Kempner thinks that, in the face of the anti-birth-control
movement and Web sites like NRFC, the pro-choice
side has to have "as many, if not more,
places where [people] can get real information.
And we have to teach critical thinking skills
-- one of the most important things a comprehensive
sexuality education can do is teach you how
to look at information and understand what
makes it scientific, what makes it biased,
and what makes it opinion."
Kempner also thinks that, often, pro-choicers
may be too quick to dismiss the importance
of seemingly absurd claims. She points to a
quote from Wendy Wright, president of Concerned
Women for America, criticizing a study that
correlated the increased availability of birth
control with the decrease in abortion rate:
"An 'unintended pregnancy' could be a
wonderful surprise, not planned but welcome.
Why should the government be in the business
of 'preventing' a surprising but welcome pregnancy?"
"Sometimes we look at statements like
that and see them as completely ridiculous,"

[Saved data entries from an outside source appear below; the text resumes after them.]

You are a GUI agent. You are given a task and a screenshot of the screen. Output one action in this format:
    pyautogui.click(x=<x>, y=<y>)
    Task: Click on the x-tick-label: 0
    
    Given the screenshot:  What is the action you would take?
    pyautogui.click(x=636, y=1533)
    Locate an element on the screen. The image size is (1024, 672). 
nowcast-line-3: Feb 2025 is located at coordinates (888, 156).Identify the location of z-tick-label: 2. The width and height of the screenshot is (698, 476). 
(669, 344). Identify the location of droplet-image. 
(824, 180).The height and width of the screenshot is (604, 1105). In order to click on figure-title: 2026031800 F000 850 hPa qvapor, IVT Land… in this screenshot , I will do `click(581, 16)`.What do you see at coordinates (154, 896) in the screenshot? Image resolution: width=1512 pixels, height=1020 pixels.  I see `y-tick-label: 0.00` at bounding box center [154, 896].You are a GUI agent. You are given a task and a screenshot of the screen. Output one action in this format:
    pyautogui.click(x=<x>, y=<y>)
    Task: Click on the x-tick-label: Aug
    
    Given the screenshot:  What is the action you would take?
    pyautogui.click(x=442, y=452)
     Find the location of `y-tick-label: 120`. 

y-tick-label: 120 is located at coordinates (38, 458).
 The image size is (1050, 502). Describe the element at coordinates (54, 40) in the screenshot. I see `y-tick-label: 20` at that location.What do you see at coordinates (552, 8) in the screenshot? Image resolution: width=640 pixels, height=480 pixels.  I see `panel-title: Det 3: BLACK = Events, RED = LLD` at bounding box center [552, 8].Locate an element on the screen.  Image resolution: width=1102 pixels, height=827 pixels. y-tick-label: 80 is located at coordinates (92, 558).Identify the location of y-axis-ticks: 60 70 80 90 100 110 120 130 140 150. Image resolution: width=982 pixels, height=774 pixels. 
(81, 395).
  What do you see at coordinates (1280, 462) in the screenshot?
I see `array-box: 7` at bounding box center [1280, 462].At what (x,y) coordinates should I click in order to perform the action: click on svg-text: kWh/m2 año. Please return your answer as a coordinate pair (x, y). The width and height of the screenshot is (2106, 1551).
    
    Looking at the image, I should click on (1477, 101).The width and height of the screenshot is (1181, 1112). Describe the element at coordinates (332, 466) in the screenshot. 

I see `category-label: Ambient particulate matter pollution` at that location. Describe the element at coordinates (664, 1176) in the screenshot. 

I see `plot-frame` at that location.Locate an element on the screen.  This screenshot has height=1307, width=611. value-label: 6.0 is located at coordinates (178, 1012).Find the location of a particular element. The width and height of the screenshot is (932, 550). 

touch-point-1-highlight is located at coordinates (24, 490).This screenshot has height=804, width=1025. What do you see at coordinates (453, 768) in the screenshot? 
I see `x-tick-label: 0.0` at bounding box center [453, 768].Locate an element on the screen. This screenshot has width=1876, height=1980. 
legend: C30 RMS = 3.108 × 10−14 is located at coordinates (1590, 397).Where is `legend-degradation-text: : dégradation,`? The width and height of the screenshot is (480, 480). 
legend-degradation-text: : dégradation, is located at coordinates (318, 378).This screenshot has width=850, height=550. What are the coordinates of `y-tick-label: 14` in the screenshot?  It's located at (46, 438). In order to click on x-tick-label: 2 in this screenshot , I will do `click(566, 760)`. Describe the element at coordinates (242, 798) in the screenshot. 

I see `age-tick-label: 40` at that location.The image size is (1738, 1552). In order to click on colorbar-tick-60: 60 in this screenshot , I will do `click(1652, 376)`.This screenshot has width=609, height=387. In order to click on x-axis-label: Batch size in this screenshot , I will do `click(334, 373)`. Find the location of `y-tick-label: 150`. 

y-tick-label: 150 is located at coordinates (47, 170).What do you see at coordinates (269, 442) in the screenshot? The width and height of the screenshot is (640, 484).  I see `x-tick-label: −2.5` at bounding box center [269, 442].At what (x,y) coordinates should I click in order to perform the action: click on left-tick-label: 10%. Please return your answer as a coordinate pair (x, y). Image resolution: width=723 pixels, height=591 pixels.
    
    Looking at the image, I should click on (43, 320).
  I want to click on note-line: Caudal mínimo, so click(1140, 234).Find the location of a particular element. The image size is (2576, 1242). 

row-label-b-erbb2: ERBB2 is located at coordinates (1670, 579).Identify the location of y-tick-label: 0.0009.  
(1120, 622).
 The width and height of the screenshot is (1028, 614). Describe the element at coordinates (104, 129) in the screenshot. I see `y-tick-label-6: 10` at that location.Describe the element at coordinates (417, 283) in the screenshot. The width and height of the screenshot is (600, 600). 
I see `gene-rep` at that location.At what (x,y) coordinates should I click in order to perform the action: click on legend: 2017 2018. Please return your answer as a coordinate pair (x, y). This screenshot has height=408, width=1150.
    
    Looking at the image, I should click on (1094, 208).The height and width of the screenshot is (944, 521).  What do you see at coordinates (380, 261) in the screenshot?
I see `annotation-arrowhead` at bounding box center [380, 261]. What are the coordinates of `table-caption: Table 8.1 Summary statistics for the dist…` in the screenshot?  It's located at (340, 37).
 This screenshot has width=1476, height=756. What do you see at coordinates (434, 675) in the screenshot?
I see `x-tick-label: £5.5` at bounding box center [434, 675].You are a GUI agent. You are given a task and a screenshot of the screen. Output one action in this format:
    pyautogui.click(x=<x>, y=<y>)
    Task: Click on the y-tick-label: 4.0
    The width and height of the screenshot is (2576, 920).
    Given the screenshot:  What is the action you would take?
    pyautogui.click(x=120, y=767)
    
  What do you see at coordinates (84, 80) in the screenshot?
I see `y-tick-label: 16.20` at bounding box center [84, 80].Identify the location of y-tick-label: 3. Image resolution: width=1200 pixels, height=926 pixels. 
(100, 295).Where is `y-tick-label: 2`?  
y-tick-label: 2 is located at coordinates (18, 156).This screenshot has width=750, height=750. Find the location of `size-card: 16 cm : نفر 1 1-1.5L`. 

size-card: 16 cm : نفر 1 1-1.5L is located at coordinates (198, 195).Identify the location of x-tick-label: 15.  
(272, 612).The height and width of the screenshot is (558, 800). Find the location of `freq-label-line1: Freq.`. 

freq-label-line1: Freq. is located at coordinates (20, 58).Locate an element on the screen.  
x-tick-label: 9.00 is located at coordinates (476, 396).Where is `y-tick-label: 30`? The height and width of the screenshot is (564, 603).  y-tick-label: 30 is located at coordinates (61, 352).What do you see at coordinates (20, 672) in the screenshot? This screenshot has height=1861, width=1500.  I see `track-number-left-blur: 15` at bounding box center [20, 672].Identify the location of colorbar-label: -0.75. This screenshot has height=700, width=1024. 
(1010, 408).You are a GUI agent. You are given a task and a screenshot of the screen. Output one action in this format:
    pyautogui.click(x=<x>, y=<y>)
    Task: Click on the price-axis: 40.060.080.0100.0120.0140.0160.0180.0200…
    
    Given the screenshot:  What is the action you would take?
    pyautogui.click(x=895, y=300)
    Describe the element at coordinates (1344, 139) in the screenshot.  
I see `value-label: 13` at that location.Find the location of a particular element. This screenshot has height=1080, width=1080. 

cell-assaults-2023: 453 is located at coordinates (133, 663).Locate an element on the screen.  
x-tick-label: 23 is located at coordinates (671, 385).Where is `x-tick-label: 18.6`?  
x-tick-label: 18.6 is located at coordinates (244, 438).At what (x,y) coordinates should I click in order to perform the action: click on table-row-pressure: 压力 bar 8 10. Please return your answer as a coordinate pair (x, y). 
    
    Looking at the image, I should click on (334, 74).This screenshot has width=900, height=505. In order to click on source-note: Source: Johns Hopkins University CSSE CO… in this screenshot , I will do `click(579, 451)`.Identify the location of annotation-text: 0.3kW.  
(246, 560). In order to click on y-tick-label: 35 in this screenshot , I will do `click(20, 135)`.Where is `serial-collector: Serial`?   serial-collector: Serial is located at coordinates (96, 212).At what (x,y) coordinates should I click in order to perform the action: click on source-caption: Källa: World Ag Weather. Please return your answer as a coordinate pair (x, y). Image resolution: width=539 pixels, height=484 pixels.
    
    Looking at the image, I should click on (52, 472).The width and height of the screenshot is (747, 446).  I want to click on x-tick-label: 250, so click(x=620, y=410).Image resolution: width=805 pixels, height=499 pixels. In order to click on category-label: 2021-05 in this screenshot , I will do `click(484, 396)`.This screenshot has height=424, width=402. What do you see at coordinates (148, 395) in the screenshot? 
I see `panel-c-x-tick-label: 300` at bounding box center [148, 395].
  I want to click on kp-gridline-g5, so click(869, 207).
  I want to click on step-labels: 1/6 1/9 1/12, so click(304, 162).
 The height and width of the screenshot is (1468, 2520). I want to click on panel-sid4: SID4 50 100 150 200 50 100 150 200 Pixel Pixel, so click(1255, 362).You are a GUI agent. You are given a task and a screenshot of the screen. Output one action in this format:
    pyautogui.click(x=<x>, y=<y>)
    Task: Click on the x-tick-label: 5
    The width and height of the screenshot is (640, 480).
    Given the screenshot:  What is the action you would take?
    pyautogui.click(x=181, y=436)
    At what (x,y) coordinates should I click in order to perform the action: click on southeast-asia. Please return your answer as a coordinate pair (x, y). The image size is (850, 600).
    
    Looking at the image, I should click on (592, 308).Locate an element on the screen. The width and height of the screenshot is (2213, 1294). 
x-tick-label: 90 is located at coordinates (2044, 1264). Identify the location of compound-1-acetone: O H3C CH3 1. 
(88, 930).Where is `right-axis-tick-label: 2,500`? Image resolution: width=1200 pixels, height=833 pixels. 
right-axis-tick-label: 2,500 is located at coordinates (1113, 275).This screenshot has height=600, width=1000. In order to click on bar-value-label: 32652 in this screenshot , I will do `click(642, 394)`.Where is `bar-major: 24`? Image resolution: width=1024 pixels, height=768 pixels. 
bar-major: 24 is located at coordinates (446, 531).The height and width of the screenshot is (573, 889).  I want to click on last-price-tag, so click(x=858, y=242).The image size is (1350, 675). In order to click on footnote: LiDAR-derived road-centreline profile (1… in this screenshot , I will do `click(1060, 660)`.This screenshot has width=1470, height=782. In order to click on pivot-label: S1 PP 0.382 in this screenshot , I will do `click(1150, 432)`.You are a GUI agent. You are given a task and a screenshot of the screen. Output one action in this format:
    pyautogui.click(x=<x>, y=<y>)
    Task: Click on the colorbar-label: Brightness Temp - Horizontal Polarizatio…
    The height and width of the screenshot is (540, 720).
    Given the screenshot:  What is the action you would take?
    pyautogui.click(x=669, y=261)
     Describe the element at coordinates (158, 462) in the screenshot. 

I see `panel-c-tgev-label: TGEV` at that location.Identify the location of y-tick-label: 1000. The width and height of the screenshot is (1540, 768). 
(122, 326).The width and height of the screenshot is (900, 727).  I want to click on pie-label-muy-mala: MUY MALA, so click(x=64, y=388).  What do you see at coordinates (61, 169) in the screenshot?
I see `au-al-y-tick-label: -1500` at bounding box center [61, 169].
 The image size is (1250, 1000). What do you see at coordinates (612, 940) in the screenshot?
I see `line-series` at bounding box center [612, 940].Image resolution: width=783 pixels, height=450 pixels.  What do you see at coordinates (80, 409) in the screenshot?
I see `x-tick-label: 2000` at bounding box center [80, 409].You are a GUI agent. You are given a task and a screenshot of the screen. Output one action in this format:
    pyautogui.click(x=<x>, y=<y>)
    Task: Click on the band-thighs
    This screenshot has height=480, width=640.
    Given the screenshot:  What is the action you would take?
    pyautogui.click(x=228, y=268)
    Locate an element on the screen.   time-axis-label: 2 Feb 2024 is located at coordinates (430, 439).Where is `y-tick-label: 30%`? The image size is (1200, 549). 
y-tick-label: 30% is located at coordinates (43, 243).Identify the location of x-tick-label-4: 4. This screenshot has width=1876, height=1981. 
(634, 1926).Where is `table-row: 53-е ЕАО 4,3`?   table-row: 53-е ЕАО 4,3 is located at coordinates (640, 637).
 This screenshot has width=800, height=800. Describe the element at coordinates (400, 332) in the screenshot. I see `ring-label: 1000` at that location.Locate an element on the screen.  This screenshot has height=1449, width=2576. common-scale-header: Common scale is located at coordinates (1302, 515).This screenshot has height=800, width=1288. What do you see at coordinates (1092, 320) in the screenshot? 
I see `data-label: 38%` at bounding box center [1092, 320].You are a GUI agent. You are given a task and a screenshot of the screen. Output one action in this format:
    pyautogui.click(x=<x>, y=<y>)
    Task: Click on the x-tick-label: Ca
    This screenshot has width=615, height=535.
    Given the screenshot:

says Kempner, "and possibly wrongly assume
that other people will see how ridiculous they
are."
Gloria Feldt says that the pro-choice movement
needs to go even further. "Merely responding
to attacks or even fighting back won't do;
in fact, it will make things even worse,"
she wrote in an e-mail. Indeed, Feldt believes
that even with its sly rhetoric and legislative
victories, the anti-choice movement may finally
have crossed the line, and given pro-choicers
something to rally around. The pro-choice movement,
she says, "must come roaring forward with
a strong message, stirring policy agenda, and
bold expansion of direct services. Motherhood
in freedom is an ideal that is steeped in our
highest values as a society. We own that ground,
and if we claim it, it will not erode."